- **TAREFA SOLICITADA**
Retome o texto sobre a cassação da chapa eleita em Nova Lima e prossiga a redação a partir de sua última frase.

Assim, o candidato a prefeito e ex-prefeito de Nova Lima por quatro mandatos, Vítor Penido de Barros, se manifestou diante da decisão do Tribunal Superior Eleitoral (TSE), no último dia 20, de manter a cassação dos mandatos do prefeito de Nova Lima, Cássio Magnani Júnior (PMDB), e da vice, Maria de Fátima Monteiro de Aguiar (PT). A decisão foi por 5 votos a 2 e manteve a elegibilidade de ambos.

No último dia 22 de setembro, a mesa diretora da Câmara de Nova Lima deu posse ao prefeito reconhecido pelo Tribunal Superior Eleitoral (TSE), Vítor Penido e seu vice, Luciano Vitor Gomes que, neste mandato, vão governar Nova Lima por um período de três meses, até dezembro próximo. Durante o processo de cassação, quando a segunda instância confirmou a sentença do então juiz eleitoral Juarez de Azevedo e cassou os direitos de Cássio Magnani por 7 votos a zero, Vitor chegou a ser diplomado. E só não permaneceu no cargo por força de uma “liminar” impetrada pelo atual prefeito cassado que lhe concedeu até o último dia 20 os direitos de administrar a cidade. Para Vítor, o julgamento chega ao final e inicia-se um novo tempo de desafios e muito trabalho para atender as demandas dos nova-limenses.


A poucos dias das nova eleições, Vítor Penido continuará a campanha para se eleger novamente ao cargo, disputando, inclusive com Fátima Aguiar – ex-PT e atualmente candidata pela Rede, o seu novo partido, Marcio Tupy (PTN) e Jaconias Gomes (PRB).

Chapa cassada

A chapa de Cassinho e Fatinha foi cassada, inicialmente em 2013, pelo Tribunal Regional Eleitoral de Minas Gerais, por abuso de poder político por parte do ex-prefeito Carlos Roberto Rodrigues (PT) em favor da candidatura de Cássio Magnani. Segundo o TSE, o abuso ficou evidente “pela permissão de cessão de uso de terrenos públicos a particulares, pela permissão de cessão de uso de terreno público à Igreja do Evangelho Quadrangular e pela promessa de tablets a estudantes”.

- **INFORMAÇÕES**
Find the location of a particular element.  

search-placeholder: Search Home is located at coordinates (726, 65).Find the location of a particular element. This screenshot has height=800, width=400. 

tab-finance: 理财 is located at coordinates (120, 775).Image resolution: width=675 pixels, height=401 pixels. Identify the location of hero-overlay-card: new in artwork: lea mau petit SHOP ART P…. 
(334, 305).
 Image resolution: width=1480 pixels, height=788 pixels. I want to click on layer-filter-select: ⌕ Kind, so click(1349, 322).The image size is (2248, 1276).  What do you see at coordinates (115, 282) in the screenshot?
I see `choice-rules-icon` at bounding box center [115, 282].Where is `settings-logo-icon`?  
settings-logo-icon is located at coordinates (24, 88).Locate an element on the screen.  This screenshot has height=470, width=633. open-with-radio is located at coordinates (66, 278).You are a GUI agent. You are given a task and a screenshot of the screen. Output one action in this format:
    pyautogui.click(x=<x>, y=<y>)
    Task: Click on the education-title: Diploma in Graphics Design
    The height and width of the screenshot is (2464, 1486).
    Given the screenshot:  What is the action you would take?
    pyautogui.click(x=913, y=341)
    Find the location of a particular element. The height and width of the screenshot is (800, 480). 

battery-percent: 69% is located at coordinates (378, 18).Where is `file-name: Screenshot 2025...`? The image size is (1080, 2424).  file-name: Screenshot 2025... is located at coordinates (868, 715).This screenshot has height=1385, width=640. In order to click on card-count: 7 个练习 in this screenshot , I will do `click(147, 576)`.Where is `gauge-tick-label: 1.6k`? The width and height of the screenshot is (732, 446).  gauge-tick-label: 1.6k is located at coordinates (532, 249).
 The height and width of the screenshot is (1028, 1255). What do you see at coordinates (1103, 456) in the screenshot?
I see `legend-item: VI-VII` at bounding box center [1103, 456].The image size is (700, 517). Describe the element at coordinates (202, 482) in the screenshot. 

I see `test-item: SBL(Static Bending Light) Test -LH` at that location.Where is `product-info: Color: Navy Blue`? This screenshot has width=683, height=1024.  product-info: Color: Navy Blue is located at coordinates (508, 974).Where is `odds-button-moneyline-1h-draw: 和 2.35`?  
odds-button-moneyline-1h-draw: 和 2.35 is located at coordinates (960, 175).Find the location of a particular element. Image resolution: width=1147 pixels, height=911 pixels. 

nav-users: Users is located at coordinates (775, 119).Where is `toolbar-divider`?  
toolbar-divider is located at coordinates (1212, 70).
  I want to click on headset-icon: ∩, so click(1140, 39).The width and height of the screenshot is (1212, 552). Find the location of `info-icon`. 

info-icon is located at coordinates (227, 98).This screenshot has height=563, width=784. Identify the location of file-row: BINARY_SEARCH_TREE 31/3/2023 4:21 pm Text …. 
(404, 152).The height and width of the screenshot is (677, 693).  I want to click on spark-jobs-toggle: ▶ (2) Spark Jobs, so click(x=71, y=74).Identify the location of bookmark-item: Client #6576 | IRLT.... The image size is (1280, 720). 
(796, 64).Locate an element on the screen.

- **ESPAÇO DA RESPOSTA**
Cassio Magnani e Fátima Aguiar e o ex-prefeito Carlinhos Rodrigues haviam sido declarados inelegíveis por oito anos. Com essa nova decisão, apenas o ex-prefeito Carlinhos do PT não poderá se eleger. Além disso, foi retirada dos executivos municipais cassados a multa de R$ 25 mil que havia sido estipulada em 1ª instância em setembro de 2015.   

A ação de investigação judicial eleitoral junto ao TRE foi proposta por Penido (DEM), que ficou em segundo lugar na última disputa eleitoral no município, e desde que foi vencida em 1ª e 2ª instâncias vinha sendo contornada com liminares, pareceres e pedidos de vistas ao processo que impediram a posse imediata de Vítor.

NOTA DA REDAÇÃO

O JORNAL BELVEDERE foi o primeiro veículo a denunciar o abuso de poder político e as práticas ilegais adotadas durante a campanha e, por isso, sua editora, Goretti Sena, foi ré em um processo e acusada por calúnia e difamação pelo chefe do executivo municipal e sua vice. O BELVEDERE foi também o único Jornal a receber o processo, embora todos os outros veículos de comunicação – mídia impressa e eletrônica – tenham divulgado o caso na época após o mesmo se tornar público. Para o BELVEDERE, a confirmação da sentença do TSE valida seu compromisso com a verdade.